REQUIREMENTS » Reproduce the entries in the dataset excerpt below line for line, with no changes.

# Start of INPUT

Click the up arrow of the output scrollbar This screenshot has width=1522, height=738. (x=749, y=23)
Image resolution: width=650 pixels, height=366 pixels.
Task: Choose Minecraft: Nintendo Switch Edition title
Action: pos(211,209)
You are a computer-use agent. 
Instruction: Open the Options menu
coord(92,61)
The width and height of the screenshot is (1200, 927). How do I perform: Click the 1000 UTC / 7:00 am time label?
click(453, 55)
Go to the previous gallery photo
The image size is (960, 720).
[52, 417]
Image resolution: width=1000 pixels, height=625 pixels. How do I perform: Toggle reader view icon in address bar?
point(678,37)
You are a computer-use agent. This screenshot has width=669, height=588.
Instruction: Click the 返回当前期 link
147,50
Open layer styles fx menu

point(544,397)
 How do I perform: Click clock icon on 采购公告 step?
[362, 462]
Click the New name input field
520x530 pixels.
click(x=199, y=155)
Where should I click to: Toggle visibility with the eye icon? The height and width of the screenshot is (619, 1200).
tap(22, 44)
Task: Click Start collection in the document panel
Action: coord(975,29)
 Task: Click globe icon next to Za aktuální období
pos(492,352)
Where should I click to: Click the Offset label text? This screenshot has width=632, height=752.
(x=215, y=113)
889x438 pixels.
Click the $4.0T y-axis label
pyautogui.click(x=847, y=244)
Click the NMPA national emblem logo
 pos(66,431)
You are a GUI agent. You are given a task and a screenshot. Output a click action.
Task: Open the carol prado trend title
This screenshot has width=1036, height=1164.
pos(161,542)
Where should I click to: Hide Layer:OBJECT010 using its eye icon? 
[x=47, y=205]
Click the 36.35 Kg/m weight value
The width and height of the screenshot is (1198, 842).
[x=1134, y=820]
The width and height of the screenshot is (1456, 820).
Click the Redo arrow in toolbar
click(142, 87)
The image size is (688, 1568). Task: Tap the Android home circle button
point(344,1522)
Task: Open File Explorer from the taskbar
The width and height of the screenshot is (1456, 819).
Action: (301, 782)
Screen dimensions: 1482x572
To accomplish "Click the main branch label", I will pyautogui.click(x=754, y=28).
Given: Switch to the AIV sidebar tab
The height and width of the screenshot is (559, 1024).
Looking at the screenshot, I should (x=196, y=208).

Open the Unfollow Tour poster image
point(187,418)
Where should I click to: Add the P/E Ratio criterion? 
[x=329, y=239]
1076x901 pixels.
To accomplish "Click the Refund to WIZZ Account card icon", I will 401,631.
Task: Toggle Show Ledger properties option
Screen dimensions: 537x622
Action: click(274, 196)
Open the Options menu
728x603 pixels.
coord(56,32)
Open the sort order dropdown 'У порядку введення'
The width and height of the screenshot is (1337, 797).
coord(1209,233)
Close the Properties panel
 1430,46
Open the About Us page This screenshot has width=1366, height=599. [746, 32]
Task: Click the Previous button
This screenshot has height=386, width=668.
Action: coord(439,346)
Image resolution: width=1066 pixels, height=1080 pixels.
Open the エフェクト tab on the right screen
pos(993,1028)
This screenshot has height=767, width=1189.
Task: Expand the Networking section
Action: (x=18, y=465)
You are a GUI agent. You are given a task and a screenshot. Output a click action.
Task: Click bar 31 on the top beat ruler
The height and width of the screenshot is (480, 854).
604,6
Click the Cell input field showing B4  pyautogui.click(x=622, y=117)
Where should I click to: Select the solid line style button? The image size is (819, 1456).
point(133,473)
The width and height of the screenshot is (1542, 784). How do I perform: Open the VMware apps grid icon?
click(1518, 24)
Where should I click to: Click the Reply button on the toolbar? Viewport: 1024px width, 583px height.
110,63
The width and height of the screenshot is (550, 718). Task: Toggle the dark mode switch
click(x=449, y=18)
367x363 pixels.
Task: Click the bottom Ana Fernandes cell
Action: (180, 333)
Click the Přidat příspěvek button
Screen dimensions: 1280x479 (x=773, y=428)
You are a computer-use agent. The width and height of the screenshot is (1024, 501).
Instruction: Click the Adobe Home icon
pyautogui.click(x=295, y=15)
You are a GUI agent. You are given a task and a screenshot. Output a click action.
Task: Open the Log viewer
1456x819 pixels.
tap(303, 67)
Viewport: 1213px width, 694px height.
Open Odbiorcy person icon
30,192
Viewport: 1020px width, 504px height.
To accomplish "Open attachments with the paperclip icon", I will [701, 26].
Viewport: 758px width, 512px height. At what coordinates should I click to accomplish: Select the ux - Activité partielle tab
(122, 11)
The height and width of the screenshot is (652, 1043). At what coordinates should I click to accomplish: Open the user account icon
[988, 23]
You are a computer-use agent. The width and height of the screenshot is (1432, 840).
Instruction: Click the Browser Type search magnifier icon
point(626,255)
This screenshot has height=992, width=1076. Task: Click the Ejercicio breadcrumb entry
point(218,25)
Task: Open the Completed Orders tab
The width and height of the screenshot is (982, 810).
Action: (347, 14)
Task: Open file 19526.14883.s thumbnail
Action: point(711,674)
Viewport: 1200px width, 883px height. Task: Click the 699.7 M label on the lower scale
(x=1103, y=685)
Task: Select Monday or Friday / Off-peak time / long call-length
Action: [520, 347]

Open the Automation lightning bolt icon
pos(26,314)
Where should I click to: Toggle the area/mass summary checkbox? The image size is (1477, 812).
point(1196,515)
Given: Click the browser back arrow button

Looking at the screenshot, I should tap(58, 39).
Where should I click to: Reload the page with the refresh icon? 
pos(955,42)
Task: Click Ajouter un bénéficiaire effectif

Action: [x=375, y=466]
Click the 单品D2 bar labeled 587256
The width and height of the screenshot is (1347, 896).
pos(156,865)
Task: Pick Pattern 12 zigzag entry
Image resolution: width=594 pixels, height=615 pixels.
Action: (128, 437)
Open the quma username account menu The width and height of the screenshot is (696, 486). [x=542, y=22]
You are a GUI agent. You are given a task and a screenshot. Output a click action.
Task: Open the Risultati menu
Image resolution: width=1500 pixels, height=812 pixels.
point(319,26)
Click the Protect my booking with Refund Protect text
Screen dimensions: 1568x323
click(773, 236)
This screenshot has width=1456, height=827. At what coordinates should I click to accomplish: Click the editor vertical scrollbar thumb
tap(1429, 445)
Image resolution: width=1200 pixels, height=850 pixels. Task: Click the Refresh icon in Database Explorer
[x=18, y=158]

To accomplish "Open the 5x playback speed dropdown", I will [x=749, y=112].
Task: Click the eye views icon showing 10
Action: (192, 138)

# End of INPUT

ANSWER FOR THE TASK »
Click the up arrow of the output scrollbar This screenshot has width=1522, height=738. (x=749, y=23)
Image resolution: width=650 pixels, height=366 pixels.
Task: Choose Minecraft: Nintendo Switch Edition title
Action: pos(211,209)
You are a computer-use agent. 
Instruction: Open the Options menu
coord(92,61)
The width and height of the screenshot is (1200, 927). How do I perform: Click the 1000 UTC / 7:00 am time label?
click(453, 55)
Go to the previous gallery photo
The image size is (960, 720).
[52, 417]
Image resolution: width=1000 pixels, height=625 pixels. How do I perform: Toggle reader view icon in address bar?
point(678,37)
You are a computer-use agent. This screenshot has width=669, height=588.
Instruction: Click the 返回当前期 link
147,50
Open layer styles fx menu

point(544,397)
 How do I perform: Click clock icon on 采购公告 step?
[362, 462]
Click the New name input field
520x530 pixels.
click(x=199, y=155)
Where should I click to: Toggle visibility with the eye icon? The height and width of the screenshot is (619, 1200).
tap(22, 44)
Task: Click Start collection in the document panel
Action: coord(975,29)
 Task: Click globe icon next to Za aktuální období
pos(492,352)
Where should I click to: Click the Offset label text? This screenshot has width=632, height=752.
(x=215, y=113)
889x438 pixels.
Click the $4.0T y-axis label
pyautogui.click(x=847, y=244)
Click the NMPA national emblem logo
 pos(66,431)
You are a GUI agent. You are given a task and a screenshot. Output a click action.
Task: Open the carol prado trend title
This screenshot has width=1036, height=1164.
pos(161,542)
Where should I click to: Hide Layer:OBJECT010 using its eye icon? 
[x=47, y=205]
Click the 36.35 Kg/m weight value
The width and height of the screenshot is (1198, 842).
[x=1134, y=820]
The width and height of the screenshot is (1456, 820).
Click the Redo arrow in toolbar
click(142, 87)
The image size is (688, 1568). Task: Tap the Android home circle button
point(344,1522)
Task: Open File Explorer from the taskbar
The width and height of the screenshot is (1456, 819).
Action: (301, 782)
Screen dimensions: 1482x572
To accomplish "Click the main branch label", I will pyautogui.click(x=754, y=28).
Given: Switch to the AIV sidebar tab
The height and width of the screenshot is (559, 1024).
Looking at the screenshot, I should (x=196, y=208).

Open the Unfollow Tour poster image
point(187,418)
Where should I click to: Add the P/E Ratio criterion? 
[x=329, y=239]
1076x901 pixels.
To accomplish "Click the Refund to WIZZ Account card icon", I will 401,631.
Task: Toggle Show Ledger properties option
Screen dimensions: 537x622
Action: click(274, 196)
Open the Options menu
728x603 pixels.
coord(56,32)
Open the sort order dropdown 'У порядку введення'
The width and height of the screenshot is (1337, 797).
coord(1209,233)
Close the Properties panel
 1430,46
Open the About Us page This screenshot has width=1366, height=599. [746, 32]
Task: Click the Previous button
This screenshot has height=386, width=668.
Action: coord(439,346)
Image resolution: width=1066 pixels, height=1080 pixels.
Open the エフェクト tab on the right screen
pos(993,1028)
This screenshot has height=767, width=1189.
Task: Expand the Networking section
Action: (x=18, y=465)
You are a GUI agent. You are given a task and a screenshot. Output a click action.
Task: Click bar 31 on the top beat ruler
The height and width of the screenshot is (480, 854).
604,6
Click the Cell input field showing B4  pyautogui.click(x=622, y=117)
Where should I click to: Select the solid line style button? The image size is (819, 1456).
point(133,473)
The width and height of the screenshot is (1542, 784). How do I perform: Open the VMware apps grid icon?
click(1518, 24)
Where should I click to: Click the Reply button on the toolbar? Viewport: 1024px width, 583px height.
110,63
The width and height of the screenshot is (550, 718). Task: Toggle the dark mode switch
click(x=449, y=18)
367x363 pixels.
Task: Click the bottom Ana Fernandes cell
Action: (180, 333)
Click the Přidat příspěvek button
Screen dimensions: 1280x479 (x=773, y=428)
You are a computer-use agent. The width and height of the screenshot is (1024, 501).
Instruction: Click the Adobe Home icon
pyautogui.click(x=295, y=15)
You are a GUI agent. You are given a task and a screenshot. Output a click action.
Task: Open the Log viewer
1456x819 pixels.
tap(303, 67)
Viewport: 1213px width, 694px height.
Open Odbiorcy person icon
30,192
Viewport: 1020px width, 504px height.
To accomplish "Open attachments with the paperclip icon", I will [701, 26].
Viewport: 758px width, 512px height. At what coordinates should I click to accomplish: Select the ux - Activité partielle tab
(122, 11)
The height and width of the screenshot is (652, 1043). At what coordinates should I click to accomplish: Open the user account icon
[988, 23]
You are a computer-use agent. The width and height of the screenshot is (1432, 840).
Instruction: Click the Browser Type search magnifier icon
point(626,255)
This screenshot has height=992, width=1076. Task: Click the Ejercicio breadcrumb entry
point(218,25)
Task: Open the Completed Orders tab
The width and height of the screenshot is (982, 810).
Action: (347, 14)
Task: Open file 19526.14883.s thumbnail
Action: point(711,674)
Viewport: 1200px width, 883px height. Task: Click the 699.7 M label on the lower scale
(x=1103, y=685)
Task: Select Monday or Friday / Off-peak time / long call-length
Action: [520, 347]

Open the Automation lightning bolt icon
pos(26,314)
Where should I click to: Toggle the area/mass summary checkbox? The image size is (1477, 812).
point(1196,515)
Given: Click the browser back arrow button

Looking at the screenshot, I should tap(58, 39).
Where should I click to: Reload the page with the refresh icon? 
pos(955,42)
Task: Click Ajouter un bénéficiaire effectif

Action: [x=375, y=466]
Click the 单品D2 bar labeled 587256
The width and height of the screenshot is (1347, 896).
pos(156,865)
Task: Pick Pattern 12 zigzag entry
Image resolution: width=594 pixels, height=615 pixels.
Action: (128, 437)
Open the quma username account menu The width and height of the screenshot is (696, 486). [x=542, y=22]
You are a GUI agent. You are given a task and a screenshot. Output a click action.
Task: Open the Risultati menu
Image resolution: width=1500 pixels, height=812 pixels.
point(319,26)
Click the Protect my booking with Refund Protect text
Screen dimensions: 1568x323
click(773, 236)
This screenshot has width=1456, height=827. At what coordinates should I click to accomplish: Click the editor vertical scrollbar thumb
tap(1429, 445)
Image resolution: width=1200 pixels, height=850 pixels. Task: Click the Refresh icon in Database Explorer
[x=18, y=158]

To accomplish "Open the 5x playback speed dropdown", I will [x=749, y=112].
Task: Click the eye views icon showing 10
Action: (192, 138)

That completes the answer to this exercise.